Women's medical work in early modern France

2024-07-30
Women's medical work in early modern France
Title Women's medical work in early modern France PDF eBook
Author Susan Broomhall
Publisher Manchester University Press
Pages 297
Release 2024-07-30
Genre Medical
ISBN 1526185652

Women have long been crucial to the provision of medical services, both in the treatment of sickness and in maintaining health. In this study, Susan Broomhall situates the practices and perceptions of women’s medical work in France in the context of the sixteenth century and its medical evolution and innovations. She argues that early modern understandings of medical practice and authority were highly flexible and subject to change.

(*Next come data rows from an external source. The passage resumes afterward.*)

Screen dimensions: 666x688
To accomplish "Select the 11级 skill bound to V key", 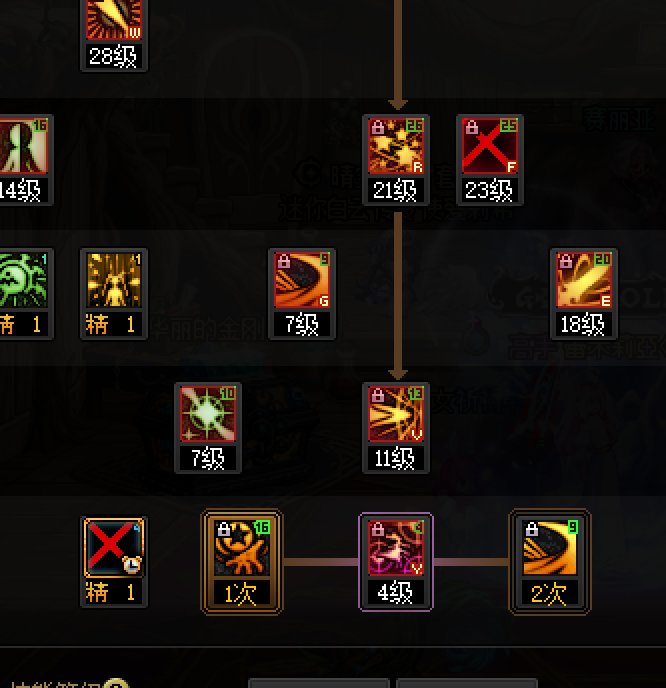I will 396,413.
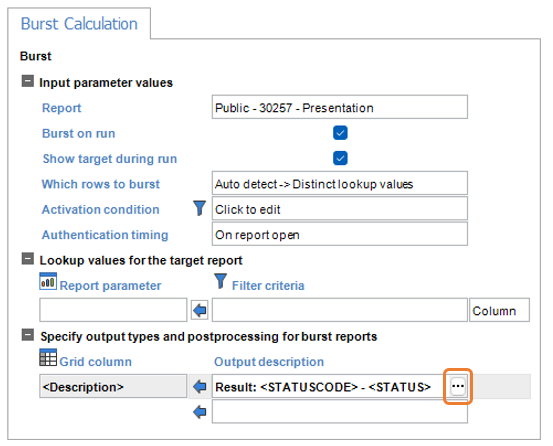Uncheck the Burst on run checkbox
The width and height of the screenshot is (553, 446).
click(x=340, y=133)
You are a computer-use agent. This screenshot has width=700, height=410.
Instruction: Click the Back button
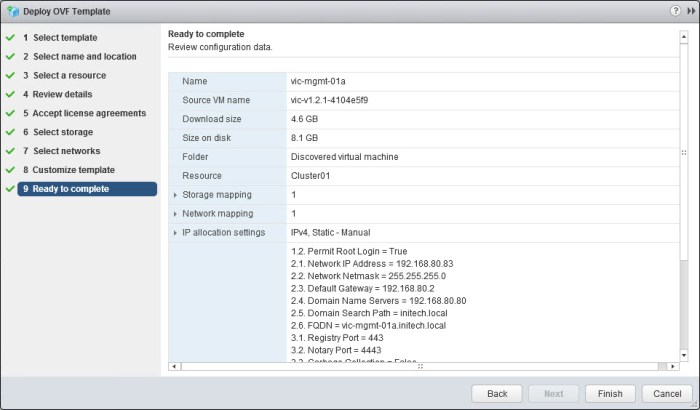(497, 394)
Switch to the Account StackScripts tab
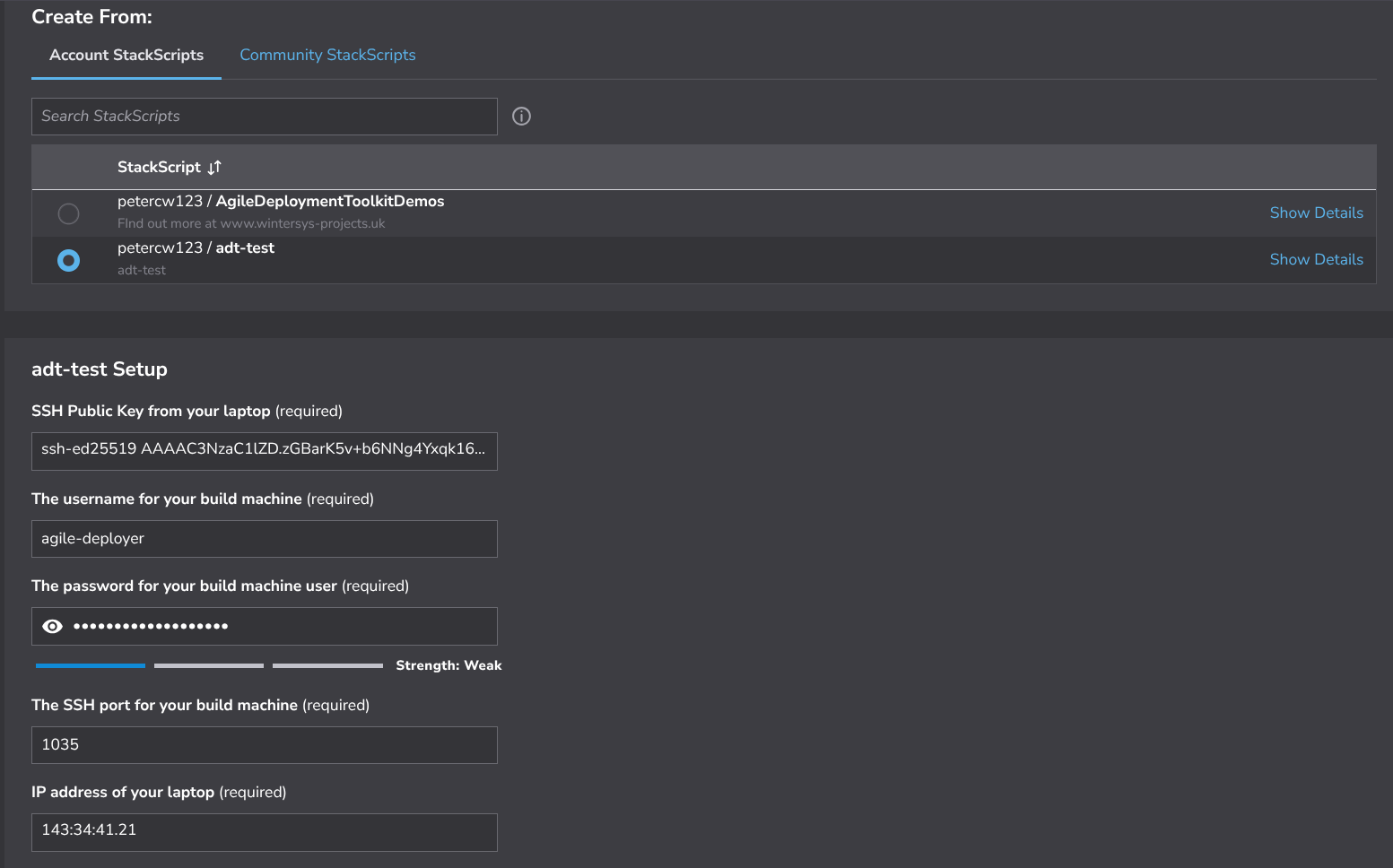Image resolution: width=1393 pixels, height=868 pixels. pos(126,55)
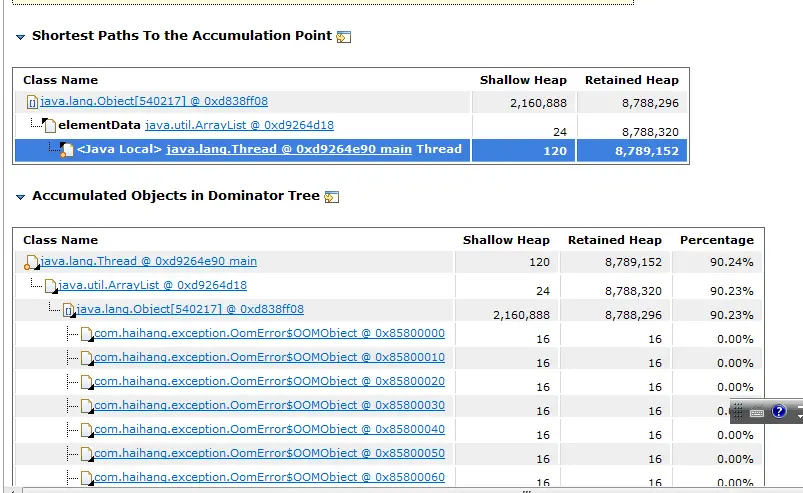Screen dimensions: 803x493
Task: Open java.util.ArrayList @ 0xd9264d18 in Shortest Paths
Action: tap(239, 125)
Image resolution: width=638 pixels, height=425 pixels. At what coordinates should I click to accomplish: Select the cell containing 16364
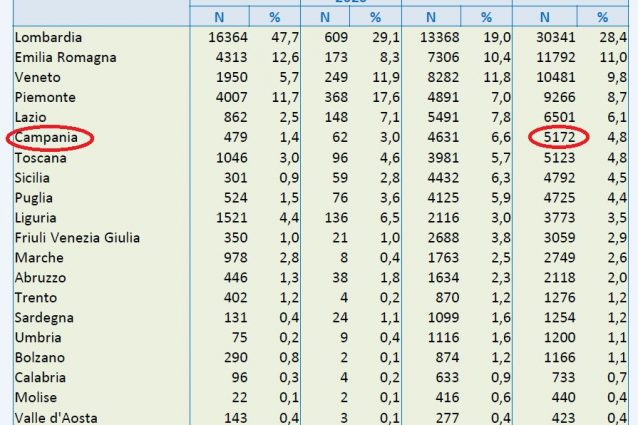point(224,37)
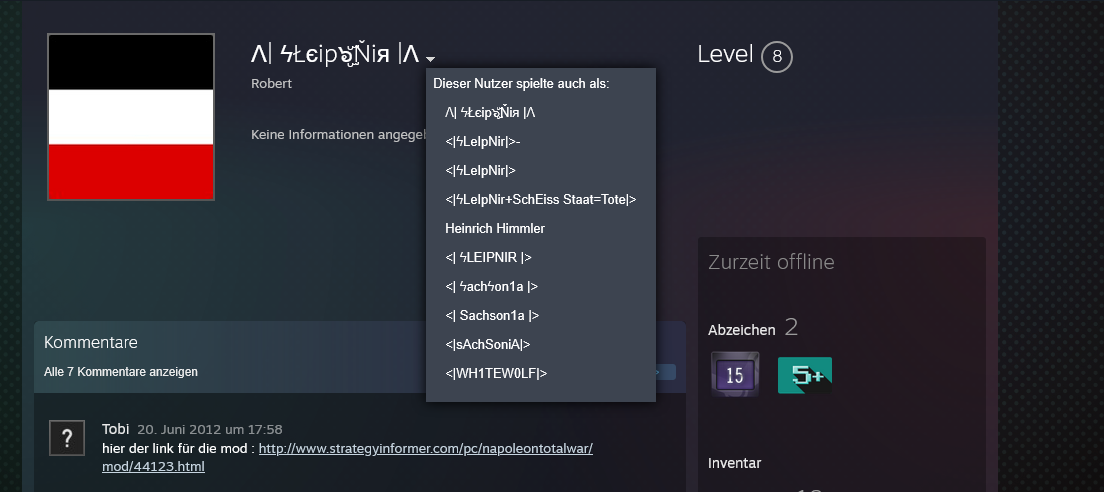Click the level 8 circle badge
The height and width of the screenshot is (492, 1104).
pyautogui.click(x=776, y=57)
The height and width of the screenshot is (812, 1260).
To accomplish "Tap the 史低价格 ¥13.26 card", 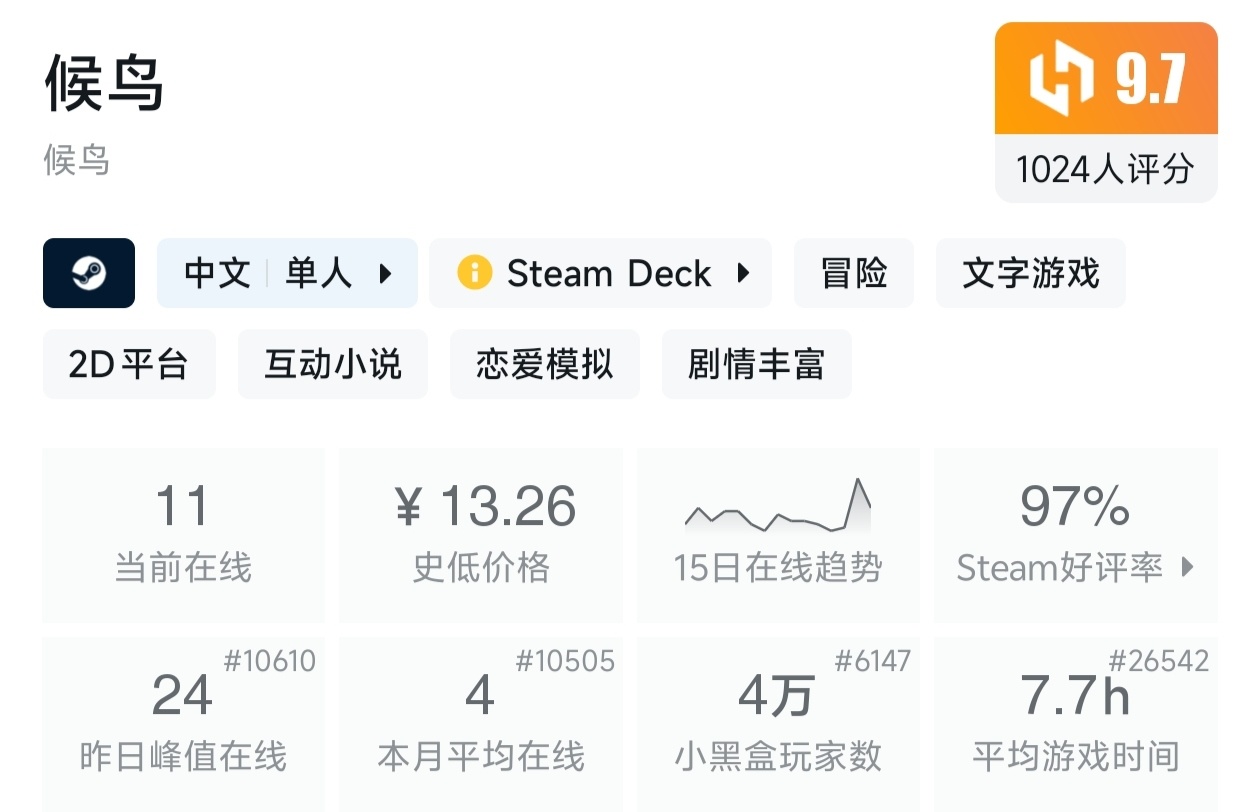I will (481, 535).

She furthermore examines how a focus on female practitioners, who cut across most sectors of early modern medical practice, can reveal the multifaceted phenomenon of these negotiations for authority. This new paperback edition of Women's medical work in early modern France skilfully combines detailed research with a clear presentation of the existing literature of women’s medical work, making it invaluable to students of gender and medical history.


The Midwives Book

1671
The Midwives Book
Title The Midwives Book PDF eBook
Author Mrs. Jane Sharp
Publisher
Pages 458
Release 1671
Genre Medicine
ISBN

This work supplied English midwives and English women with a compendium of information for the Continent and from the author's own thirty years of experience.